Techless, une société spécialisée dans les smartphones « sains », vient de lancer un nouveau produit baptisé Sage Mobile au Royaume-Uni. Ce service propose un iPhone 16e modifié qui élimine les principales sources de distraction et de contenu inapproprié pour les enfants.
Un iPhone volontairement bridé

© sagemobile.com
Le Sage Mobile filtre automatiquement les contenus pour adultes et les sites web dangereux. Vous ne trouverez aucun réseau social préinstallé sur cet appareil spécial. L’accès à la navigation internet est totalement bloqué, et seules les applications préalablement vérifiées sont disponibles.

© sagemobile.com
Chris Kasper, fondateur et PDG de Techless, explique sa vision : « Nous voulions construire un appareil sécurisé par conception, pas sécurisé par surveillance. » Cette approche permet aux enfants de profiter des fonctionnalités essentielles d’un smartphone moderne, sans les risques associés aux réseaux sociaux et à la navigation non contrôlée.

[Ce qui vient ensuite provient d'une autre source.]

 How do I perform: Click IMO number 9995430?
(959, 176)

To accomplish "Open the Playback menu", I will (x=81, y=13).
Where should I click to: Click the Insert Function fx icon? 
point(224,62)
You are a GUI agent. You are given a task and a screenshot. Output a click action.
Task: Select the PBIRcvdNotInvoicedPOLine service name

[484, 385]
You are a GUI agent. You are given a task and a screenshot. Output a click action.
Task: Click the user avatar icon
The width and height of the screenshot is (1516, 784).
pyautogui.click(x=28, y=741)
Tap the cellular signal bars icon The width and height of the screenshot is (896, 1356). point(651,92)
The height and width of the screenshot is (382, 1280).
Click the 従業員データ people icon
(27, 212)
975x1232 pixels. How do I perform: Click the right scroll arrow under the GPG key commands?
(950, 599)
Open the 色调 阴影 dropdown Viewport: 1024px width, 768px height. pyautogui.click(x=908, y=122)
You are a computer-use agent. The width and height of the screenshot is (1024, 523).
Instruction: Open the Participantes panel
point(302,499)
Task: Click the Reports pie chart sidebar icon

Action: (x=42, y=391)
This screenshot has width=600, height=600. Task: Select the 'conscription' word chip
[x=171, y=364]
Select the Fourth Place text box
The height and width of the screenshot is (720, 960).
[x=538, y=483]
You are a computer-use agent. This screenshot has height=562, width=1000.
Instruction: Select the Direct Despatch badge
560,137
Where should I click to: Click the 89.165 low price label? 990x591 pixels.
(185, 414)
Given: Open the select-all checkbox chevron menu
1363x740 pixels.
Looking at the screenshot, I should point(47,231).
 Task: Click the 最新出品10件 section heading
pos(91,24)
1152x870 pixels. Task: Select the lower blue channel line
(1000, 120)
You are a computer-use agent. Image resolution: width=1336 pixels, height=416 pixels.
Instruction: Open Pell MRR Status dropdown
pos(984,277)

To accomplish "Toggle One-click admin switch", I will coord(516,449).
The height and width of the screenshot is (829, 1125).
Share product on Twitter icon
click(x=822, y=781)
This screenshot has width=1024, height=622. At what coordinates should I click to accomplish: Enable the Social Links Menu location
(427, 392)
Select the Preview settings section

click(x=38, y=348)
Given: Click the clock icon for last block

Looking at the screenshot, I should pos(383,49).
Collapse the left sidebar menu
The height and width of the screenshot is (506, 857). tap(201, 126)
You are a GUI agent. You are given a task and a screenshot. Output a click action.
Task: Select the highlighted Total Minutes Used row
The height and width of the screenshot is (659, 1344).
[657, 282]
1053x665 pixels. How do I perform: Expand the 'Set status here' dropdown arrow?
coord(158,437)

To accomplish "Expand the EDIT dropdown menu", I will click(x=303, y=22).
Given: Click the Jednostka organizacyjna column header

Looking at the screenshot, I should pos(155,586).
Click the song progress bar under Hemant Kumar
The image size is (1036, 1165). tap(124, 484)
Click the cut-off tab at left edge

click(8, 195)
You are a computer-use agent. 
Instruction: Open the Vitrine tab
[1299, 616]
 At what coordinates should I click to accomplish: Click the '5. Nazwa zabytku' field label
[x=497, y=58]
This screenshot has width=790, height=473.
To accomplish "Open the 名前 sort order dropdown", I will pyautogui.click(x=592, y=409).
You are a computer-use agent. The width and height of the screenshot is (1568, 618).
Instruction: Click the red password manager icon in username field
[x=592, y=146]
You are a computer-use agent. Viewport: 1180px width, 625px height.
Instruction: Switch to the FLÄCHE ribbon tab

Un abonnement mensuel plutôt qu’un achat
L’iPhone modifié est proposé avec un abonnement mensuel de 99,95 livres sterling (environ 117 euros). Des frais d’installation de 119 livres sont également demandés.
Le choix du Royaume-Uni pour ce lancement n’est pas anodin. Le pays s’apprête à mettre en place de nouvelles réglementations via l’Ofcom pour garantir un usage plus sûr des téléphones et d’internet pour les enfants. Techless a donc saisi cette opportunité pour proposer une solution clé en main aux parents britanniques.
Ces restrictions drastiques posent toutefois la question du juste équilibre entre protection et autonomie. Faut-il traquer nos ados pour leur sécurité ? Une étude de 2023 montre que 94% des adolescents de la génération Z partagent volontairement leur localisation avec leurs parents.